#### Your goal:
Please reproduce, character for character, the part of the records that opens at their first line and closes with the line containing "[x=71, y=90]", including both of those lines.

------ Task input ------

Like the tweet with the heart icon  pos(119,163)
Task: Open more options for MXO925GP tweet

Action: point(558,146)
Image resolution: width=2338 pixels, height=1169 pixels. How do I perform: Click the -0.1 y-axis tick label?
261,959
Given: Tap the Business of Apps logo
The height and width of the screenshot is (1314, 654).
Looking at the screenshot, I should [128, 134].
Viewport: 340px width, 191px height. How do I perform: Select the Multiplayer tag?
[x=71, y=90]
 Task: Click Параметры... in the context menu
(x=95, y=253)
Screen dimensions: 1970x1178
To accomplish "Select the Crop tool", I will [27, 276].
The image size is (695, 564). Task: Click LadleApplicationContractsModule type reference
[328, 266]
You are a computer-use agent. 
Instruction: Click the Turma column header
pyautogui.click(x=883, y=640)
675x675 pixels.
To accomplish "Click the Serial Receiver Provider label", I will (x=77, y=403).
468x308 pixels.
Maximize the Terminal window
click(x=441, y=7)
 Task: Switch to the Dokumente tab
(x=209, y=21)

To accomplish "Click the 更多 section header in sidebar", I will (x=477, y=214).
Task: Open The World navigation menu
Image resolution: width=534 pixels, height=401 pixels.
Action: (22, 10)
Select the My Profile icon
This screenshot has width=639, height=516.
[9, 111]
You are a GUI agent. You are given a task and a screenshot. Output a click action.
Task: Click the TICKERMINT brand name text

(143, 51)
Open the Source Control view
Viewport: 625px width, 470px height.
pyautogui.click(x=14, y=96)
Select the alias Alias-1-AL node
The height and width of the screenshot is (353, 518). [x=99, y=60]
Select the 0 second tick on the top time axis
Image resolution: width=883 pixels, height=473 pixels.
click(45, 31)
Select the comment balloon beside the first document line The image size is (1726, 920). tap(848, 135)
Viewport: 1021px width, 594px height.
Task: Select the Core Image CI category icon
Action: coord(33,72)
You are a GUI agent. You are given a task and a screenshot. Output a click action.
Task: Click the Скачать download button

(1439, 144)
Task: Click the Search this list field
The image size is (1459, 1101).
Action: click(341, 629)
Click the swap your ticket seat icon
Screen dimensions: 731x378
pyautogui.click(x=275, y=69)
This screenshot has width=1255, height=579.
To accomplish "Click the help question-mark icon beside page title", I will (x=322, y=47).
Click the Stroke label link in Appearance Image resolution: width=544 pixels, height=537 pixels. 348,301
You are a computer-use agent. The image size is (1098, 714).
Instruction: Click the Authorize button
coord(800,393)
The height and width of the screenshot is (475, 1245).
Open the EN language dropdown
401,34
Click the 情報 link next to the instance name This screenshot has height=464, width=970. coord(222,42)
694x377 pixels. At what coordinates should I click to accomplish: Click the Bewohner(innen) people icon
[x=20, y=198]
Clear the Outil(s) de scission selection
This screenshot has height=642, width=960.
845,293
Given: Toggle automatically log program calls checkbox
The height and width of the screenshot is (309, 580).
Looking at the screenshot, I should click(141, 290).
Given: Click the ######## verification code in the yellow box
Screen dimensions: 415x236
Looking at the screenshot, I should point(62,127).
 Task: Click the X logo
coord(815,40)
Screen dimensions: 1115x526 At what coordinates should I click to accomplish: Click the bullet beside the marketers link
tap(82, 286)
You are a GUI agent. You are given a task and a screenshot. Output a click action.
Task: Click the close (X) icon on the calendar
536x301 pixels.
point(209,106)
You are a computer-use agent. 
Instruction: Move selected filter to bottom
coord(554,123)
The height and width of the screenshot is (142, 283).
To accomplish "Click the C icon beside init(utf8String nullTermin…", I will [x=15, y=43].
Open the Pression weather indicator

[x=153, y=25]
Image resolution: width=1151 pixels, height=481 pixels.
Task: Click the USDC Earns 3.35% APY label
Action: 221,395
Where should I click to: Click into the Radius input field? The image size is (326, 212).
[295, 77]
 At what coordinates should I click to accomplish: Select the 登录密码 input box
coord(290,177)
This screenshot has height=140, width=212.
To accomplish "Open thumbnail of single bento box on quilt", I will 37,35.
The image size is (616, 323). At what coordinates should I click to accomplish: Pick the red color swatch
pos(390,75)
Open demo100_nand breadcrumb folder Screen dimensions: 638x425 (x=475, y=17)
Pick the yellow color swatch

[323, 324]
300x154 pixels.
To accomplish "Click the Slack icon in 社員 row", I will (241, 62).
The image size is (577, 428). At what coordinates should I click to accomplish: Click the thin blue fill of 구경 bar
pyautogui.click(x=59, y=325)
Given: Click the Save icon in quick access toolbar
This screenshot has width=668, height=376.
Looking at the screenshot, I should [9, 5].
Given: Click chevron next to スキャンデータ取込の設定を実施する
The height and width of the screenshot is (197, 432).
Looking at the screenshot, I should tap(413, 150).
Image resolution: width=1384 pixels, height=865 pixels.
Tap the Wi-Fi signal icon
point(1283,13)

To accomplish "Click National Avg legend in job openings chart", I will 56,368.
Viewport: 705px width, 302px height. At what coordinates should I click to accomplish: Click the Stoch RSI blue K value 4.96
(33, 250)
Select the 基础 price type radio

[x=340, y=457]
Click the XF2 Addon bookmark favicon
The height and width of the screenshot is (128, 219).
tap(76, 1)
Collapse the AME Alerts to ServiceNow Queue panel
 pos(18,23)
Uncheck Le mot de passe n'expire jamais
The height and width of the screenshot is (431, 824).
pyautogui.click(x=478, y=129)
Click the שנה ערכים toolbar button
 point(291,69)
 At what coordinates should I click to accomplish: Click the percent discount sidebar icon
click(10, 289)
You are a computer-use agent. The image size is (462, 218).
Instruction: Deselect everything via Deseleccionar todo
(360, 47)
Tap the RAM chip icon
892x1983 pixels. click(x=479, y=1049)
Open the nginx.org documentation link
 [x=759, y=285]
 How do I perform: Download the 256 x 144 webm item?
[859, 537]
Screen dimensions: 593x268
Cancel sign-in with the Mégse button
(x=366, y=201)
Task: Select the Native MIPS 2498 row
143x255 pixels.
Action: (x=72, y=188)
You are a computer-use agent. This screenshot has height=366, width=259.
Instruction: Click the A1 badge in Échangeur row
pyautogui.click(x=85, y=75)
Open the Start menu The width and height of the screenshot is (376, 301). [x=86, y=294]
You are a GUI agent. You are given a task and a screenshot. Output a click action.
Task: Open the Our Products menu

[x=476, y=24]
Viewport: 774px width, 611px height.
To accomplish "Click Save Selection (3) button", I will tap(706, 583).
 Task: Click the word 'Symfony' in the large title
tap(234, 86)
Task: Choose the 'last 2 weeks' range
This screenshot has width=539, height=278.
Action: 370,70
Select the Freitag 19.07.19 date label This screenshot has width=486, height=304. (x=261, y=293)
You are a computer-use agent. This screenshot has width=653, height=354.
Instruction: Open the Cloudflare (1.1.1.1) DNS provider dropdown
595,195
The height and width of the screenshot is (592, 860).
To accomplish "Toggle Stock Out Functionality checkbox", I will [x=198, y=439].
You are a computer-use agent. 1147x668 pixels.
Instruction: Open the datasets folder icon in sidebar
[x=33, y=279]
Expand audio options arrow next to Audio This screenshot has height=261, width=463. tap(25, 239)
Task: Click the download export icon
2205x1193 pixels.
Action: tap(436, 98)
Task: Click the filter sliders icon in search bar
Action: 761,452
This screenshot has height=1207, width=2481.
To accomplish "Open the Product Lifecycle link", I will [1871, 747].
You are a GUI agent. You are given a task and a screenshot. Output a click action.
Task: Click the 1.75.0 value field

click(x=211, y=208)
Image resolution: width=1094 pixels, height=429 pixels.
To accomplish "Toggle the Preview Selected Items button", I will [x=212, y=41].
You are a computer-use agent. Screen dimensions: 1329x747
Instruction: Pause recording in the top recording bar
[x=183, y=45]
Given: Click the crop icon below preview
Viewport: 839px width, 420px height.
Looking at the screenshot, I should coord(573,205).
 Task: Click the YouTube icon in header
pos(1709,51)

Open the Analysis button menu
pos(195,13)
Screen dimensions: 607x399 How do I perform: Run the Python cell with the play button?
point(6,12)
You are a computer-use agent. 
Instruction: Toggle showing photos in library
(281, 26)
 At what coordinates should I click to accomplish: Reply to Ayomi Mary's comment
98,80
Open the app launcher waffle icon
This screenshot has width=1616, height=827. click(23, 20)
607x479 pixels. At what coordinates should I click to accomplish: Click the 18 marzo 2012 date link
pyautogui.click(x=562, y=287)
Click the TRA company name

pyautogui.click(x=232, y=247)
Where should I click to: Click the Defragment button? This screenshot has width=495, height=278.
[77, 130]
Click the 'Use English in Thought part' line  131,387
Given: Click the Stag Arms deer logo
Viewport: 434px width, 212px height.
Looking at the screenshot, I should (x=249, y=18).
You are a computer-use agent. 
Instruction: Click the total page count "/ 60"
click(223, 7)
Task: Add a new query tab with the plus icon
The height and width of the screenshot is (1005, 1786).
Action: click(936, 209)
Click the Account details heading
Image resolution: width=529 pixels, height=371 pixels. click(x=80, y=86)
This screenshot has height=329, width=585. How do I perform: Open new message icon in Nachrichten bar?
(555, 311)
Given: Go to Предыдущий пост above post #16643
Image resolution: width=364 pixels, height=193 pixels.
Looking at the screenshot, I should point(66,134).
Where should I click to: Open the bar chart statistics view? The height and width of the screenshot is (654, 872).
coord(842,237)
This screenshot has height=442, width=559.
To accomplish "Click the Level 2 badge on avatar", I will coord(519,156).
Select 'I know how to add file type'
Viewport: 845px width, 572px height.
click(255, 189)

------

#### Answer to the task:
Like the tweet with the heart icon  pos(119,163)
Task: Open more options for MXO925GP tweet

Action: point(558,146)
Image resolution: width=2338 pixels, height=1169 pixels. How do I perform: Click the -0.1 y-axis tick label?
261,959
Given: Tap the Business of Apps logo
The height and width of the screenshot is (1314, 654).
Looking at the screenshot, I should [128, 134].
Viewport: 340px width, 191px height. How do I perform: Select the Multiplayer tag?
[x=71, y=90]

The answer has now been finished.